- Twoje zadanie -
Przepisz wszystkie poniższe rekordy wiersz po wierszu, bez żadnych zmian.

======== Udostępniony materiał

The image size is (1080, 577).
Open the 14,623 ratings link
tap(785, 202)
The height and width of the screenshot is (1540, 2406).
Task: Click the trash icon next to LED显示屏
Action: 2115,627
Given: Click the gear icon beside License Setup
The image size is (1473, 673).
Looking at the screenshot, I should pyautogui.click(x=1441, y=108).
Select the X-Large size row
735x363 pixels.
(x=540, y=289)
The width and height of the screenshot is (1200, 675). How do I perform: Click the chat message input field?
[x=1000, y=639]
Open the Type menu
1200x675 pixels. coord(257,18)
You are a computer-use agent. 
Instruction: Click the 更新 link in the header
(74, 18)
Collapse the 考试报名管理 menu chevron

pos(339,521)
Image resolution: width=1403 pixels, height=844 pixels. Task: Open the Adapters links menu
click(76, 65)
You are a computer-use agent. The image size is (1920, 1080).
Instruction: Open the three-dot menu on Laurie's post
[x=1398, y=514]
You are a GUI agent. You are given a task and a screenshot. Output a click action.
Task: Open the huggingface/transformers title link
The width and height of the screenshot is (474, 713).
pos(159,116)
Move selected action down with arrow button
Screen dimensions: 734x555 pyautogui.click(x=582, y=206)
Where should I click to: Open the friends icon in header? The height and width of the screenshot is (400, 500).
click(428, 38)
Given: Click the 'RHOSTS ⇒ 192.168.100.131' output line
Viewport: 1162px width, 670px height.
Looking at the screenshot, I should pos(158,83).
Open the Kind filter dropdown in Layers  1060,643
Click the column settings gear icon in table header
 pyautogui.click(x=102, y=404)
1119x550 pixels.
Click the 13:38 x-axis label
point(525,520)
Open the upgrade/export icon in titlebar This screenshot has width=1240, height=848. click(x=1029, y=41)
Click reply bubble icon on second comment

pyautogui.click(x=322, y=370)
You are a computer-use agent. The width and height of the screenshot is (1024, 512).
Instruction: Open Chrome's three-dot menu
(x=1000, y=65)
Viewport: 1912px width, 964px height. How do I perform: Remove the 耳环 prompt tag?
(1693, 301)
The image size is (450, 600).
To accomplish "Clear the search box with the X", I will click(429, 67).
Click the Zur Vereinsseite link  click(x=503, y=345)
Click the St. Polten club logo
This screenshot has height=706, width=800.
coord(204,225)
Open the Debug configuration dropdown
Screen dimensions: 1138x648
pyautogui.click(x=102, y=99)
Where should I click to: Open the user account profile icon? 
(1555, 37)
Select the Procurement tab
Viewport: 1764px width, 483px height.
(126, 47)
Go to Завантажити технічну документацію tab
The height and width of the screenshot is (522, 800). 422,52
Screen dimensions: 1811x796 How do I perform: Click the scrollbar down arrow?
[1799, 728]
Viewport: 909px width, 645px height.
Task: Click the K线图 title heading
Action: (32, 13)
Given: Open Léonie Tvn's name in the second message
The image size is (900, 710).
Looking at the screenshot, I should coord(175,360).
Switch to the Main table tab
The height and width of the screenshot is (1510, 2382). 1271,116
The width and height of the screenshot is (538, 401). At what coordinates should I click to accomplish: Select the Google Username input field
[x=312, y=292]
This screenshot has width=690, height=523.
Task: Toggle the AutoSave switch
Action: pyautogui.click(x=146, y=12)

================

- Odpowiedź poniżej -
The image size is (1080, 577).
Open the 14,623 ratings link
tap(785, 202)
The height and width of the screenshot is (1540, 2406).
Task: Click the trash icon next to LED显示屏
Action: 2115,627
Given: Click the gear icon beside License Setup
The image size is (1473, 673).
Looking at the screenshot, I should pyautogui.click(x=1441, y=108).
Select the X-Large size row
735x363 pixels.
(x=540, y=289)
The width and height of the screenshot is (1200, 675). How do I perform: Click the chat message input field?
[x=1000, y=639]
Open the Type menu
1200x675 pixels. coord(257,18)
You are a computer-use agent. 
Instruction: Click the 更新 link in the header
(74, 18)
Collapse the 考试报名管理 menu chevron

pos(339,521)
Image resolution: width=1403 pixels, height=844 pixels. Task: Open the Adapters links menu
click(76, 65)
You are a computer-use agent. The image size is (1920, 1080).
Instruction: Open the three-dot menu on Laurie's post
[x=1398, y=514]
You are a GUI agent. You are given a task and a screenshot. Output a click action.
Task: Open the huggingface/transformers title link
The width and height of the screenshot is (474, 713).
pos(159,116)
Move selected action down with arrow button
Screen dimensions: 734x555 pyautogui.click(x=582, y=206)
Where should I click to: Open the friends icon in header? The height and width of the screenshot is (400, 500).
click(428, 38)
Given: Click the 'RHOSTS ⇒ 192.168.100.131' output line
Viewport: 1162px width, 670px height.
Looking at the screenshot, I should pos(158,83).
Open the Kind filter dropdown in Layers  1060,643
Click the column settings gear icon in table header
 pyautogui.click(x=102, y=404)
1119x550 pixels.
Click the 13:38 x-axis label
point(525,520)
Open the upgrade/export icon in titlebar This screenshot has width=1240, height=848. click(x=1029, y=41)
Click reply bubble icon on second comment

pyautogui.click(x=322, y=370)
You are a computer-use agent. The width and height of the screenshot is (1024, 512).
Instruction: Open Chrome's three-dot menu
(x=1000, y=65)
Viewport: 1912px width, 964px height. How do I perform: Remove the 耳环 prompt tag?
(1693, 301)
The image size is (450, 600).
To accomplish "Clear the search box with the X", I will click(429, 67).
Click the Zur Vereinsseite link  click(x=503, y=345)
Click the St. Polten club logo
This screenshot has height=706, width=800.
coord(204,225)
Open the Debug configuration dropdown
Screen dimensions: 1138x648
pyautogui.click(x=102, y=99)
Where should I click to: Open the user account profile icon? 
(1555, 37)
Select the Procurement tab
Viewport: 1764px width, 483px height.
(126, 47)
Go to Завантажити технічну документацію tab
The height and width of the screenshot is (522, 800). 422,52
Screen dimensions: 1811x796 How do I perform: Click the scrollbar down arrow?
[1799, 728]
Viewport: 909px width, 645px height.
Task: Click the K线图 title heading
Action: (32, 13)
Given: Open Léonie Tvn's name in the second message
The image size is (900, 710).
Looking at the screenshot, I should coord(175,360).
Switch to the Main table tab
The height and width of the screenshot is (1510, 2382). 1271,116
The width and height of the screenshot is (538, 401). At what coordinates should I click to accomplish: Select the Google Username input field
[x=312, y=292]
This screenshot has width=690, height=523.
Task: Toggle the AutoSave switch
Action: pyautogui.click(x=146, y=12)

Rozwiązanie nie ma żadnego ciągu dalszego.